Acting quickly with scant comment, the commission voted 11-0 against the 200-acre Dos Pueblos Golf Links, echoing its decision in December against the plan. The commission also refused to discuss developer Makar Properties Inc.'s written offer to make the project more acceptable by scrapping one of two proposed golf courses and cutting the driving range in half to protect sensitive species on the property, which is just west of Goleta.

"The changes sound like a new project to me," said Santa Barbara Commissioner Gregg Hart, adding they would require the developer to start from scratch with an application to Santa Barbara County.

About 50 project foes representing a half-dozen or so Santa Barbara and statewide environmental groups cheered the commission's action, which took place at the Embassy Suites Hotel. But they were left wondering if it also means the death of a tantalizing offer made on the hotel sidewalk by a representative of the developer earlier in the day.

Rusty Arias, a former state parks chief and onetime Coastal Commission chairman, told the environmental groups he was hired by Makar last week to seek public and private money so the scenic seaside property could be purchased and preserved as natural habitat for the species that call it home, including the monarch butterfly, White-tailed Kite, southern tarplant and red-legged frog.

He indicated that Makar wanted the golf course opponents to support its request to postpone a commission vote for 30 days. Without that, a deal "would be a lot harder."Saying they were suspicious at the 11th-hour offer after 10 years of battling the developer, the environmentalists refused.

"We were having a hard time overcoming our sense that conservation out there would stand a better chance if a golf course wasn't waiting in the wings," said Mark Massara, spokesman for the Sierra Club in San Francisco.Makar attorney Steven Kaufmann said after the commission's vote that he did not know if the sale offer still stands.Mr. Massara was optimistic: "We're enthusiastic about working with them for an acquisition."The developer has another option.

Makar and CHP Dos Pueblos Associates LLC recently filed a lawsuit in Santa Barbara County Superior Court seeking $35 million in damages from the Coastal Commission for allegedly depriving them of reasonable use of their land.

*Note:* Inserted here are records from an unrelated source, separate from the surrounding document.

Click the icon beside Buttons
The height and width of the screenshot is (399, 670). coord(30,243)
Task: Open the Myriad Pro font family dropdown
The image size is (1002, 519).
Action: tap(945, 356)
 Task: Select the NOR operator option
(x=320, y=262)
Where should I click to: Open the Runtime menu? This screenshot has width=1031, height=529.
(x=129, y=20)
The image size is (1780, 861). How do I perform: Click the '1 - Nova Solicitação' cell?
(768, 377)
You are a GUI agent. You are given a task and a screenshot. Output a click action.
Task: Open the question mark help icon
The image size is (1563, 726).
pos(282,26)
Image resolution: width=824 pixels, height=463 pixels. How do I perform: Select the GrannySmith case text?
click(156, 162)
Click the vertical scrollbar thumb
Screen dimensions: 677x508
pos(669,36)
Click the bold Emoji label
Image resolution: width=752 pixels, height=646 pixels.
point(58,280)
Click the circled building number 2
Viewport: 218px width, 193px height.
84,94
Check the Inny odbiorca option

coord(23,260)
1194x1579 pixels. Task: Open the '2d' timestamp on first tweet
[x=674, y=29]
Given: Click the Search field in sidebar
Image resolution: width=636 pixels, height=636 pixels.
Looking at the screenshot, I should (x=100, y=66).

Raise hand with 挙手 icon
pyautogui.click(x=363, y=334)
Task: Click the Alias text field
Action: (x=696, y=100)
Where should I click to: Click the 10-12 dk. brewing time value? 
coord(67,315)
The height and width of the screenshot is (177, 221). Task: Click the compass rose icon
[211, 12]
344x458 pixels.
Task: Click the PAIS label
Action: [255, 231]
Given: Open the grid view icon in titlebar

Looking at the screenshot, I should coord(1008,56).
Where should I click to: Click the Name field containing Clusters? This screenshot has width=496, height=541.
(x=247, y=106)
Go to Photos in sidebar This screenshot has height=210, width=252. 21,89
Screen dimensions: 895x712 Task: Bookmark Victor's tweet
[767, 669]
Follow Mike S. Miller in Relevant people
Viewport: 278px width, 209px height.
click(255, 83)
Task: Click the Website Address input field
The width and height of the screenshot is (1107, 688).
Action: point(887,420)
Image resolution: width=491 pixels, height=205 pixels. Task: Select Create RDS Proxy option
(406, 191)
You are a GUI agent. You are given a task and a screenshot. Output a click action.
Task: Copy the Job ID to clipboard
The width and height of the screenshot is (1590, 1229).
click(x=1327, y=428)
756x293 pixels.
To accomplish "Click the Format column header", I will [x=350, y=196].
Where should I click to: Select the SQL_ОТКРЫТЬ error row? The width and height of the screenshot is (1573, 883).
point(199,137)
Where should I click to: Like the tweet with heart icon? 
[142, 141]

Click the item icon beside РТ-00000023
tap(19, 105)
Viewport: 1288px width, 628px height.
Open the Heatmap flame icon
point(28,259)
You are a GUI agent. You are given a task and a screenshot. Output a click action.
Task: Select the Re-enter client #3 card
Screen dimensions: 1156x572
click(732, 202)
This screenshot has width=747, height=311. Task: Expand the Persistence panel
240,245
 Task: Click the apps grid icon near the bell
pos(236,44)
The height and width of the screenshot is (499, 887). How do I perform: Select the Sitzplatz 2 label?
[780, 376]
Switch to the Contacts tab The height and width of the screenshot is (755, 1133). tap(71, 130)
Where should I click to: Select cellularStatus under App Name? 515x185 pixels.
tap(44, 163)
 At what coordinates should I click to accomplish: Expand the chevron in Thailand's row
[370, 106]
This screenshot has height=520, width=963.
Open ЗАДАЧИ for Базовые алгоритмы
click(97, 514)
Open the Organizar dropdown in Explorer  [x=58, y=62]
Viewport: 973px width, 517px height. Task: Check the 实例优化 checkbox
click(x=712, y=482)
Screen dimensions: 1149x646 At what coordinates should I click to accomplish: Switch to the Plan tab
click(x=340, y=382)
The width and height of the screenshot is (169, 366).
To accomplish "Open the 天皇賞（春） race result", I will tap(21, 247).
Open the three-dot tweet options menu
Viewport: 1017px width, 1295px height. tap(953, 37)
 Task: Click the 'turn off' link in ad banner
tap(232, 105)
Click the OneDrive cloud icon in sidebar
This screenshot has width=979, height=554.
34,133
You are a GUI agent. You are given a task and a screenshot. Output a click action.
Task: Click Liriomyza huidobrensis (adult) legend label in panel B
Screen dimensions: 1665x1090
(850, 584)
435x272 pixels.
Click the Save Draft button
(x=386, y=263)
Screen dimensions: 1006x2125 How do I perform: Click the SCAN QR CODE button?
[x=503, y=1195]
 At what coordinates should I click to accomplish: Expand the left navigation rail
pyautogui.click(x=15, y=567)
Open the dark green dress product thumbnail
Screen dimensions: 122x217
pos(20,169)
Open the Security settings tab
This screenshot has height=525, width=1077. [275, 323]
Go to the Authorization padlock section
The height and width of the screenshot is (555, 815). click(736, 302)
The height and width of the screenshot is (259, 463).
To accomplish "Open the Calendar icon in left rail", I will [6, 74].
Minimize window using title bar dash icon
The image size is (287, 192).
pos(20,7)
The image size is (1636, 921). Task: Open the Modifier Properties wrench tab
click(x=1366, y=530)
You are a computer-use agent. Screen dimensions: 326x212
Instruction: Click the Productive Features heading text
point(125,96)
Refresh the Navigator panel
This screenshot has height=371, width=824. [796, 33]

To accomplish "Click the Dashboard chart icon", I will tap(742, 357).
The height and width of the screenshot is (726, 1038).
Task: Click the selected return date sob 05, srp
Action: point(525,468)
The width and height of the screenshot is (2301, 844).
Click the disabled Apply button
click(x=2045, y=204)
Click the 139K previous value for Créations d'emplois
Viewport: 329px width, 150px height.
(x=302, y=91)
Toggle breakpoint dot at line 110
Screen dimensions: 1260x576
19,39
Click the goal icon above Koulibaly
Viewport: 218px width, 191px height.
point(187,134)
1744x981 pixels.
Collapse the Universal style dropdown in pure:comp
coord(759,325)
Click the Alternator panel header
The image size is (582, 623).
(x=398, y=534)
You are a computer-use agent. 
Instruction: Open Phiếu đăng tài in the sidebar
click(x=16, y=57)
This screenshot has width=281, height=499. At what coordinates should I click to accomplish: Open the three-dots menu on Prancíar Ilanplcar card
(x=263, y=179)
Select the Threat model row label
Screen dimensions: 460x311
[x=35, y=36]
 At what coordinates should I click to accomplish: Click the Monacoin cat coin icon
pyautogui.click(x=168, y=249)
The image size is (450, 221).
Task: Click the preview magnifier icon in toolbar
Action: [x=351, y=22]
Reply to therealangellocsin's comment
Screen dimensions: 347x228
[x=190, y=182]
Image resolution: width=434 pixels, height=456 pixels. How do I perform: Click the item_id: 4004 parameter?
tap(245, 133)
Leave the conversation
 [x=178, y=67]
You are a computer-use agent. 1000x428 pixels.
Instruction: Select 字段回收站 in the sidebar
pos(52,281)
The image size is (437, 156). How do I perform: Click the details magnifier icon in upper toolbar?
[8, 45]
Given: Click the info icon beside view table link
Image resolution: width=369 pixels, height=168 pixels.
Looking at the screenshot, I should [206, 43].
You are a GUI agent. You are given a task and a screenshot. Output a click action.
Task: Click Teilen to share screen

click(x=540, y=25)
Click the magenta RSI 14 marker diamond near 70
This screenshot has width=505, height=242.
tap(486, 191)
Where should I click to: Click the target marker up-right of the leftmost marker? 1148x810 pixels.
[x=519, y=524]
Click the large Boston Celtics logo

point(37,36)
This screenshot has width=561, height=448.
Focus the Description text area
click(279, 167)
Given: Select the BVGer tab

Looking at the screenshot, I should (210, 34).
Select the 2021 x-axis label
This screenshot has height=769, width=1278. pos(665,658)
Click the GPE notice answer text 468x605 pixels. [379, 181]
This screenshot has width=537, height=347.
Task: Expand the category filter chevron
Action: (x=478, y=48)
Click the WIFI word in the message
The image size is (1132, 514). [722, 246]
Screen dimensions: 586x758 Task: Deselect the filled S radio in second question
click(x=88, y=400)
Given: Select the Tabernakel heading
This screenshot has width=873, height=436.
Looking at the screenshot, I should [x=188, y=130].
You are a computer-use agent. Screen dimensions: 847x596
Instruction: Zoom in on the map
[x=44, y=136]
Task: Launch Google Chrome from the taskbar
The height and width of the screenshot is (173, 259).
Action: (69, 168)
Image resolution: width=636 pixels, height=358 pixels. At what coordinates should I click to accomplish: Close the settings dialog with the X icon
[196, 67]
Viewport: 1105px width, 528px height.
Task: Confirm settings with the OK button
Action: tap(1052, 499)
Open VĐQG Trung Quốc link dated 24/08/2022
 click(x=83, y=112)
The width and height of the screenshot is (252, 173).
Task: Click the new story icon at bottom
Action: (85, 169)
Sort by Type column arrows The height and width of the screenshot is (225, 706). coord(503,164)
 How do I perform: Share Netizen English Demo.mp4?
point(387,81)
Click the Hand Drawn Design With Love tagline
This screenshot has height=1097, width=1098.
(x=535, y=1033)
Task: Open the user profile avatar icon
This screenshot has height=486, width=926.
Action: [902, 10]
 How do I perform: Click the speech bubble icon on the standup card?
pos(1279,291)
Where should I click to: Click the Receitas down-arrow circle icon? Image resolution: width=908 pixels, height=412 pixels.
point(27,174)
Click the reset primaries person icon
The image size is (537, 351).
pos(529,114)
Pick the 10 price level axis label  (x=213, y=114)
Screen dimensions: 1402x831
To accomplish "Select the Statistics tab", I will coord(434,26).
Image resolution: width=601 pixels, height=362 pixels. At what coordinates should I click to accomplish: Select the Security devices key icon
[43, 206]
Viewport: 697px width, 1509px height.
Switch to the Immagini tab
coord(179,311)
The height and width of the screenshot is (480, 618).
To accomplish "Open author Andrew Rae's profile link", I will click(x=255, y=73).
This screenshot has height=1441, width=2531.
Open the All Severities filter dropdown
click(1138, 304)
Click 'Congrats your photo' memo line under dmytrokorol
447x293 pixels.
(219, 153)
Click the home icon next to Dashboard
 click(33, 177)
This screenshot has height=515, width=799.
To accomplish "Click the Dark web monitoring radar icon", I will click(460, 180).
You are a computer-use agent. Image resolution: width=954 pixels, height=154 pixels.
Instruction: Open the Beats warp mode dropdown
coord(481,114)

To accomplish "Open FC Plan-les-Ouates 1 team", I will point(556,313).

The Dos Pueblos Golf Links plan has seen numerous reversals of fortune since the county Board of Supervisors approved it in 1993. The project was to include 18- and nine-hole courses, a clubhouse and related facilities.The Surfrider Foundation, a nonprofit environmental group, appealed to the Coastal Commission, but lost -- and subsequently sued. The developers won.

The property's former owner, Arco Oil and Gas Co., spent $11 million clearing the property of oil and gas drilling machinery. Then in 1999, three red-legged frogs, an endangered species, were found there, and the project's momentum slowed.Further examinations found that since environmental assessments in 1990 monarch butterflies increased in numbers, tarplant proliferated and white tailed kites moved in, with one of two nests producing five fledgelings.The commission axed the golf course in December 2002, saying changes to environmental conditions and expanded sensitive habitats rendered the developer's plans unacceptable.

Mr. Kaufmann told the agency Wednesday the project deserved another look because some incorrect information influenced the agency's earlier action. But the commission staff stated that Makar offered no new information or valid evidence of errors of fact, the legal requirements for a reconsideration.The motion on the issue reconsideration was made by Commissioner Pedro Nava of Santa Barbara, and seconded by Mr. Hart.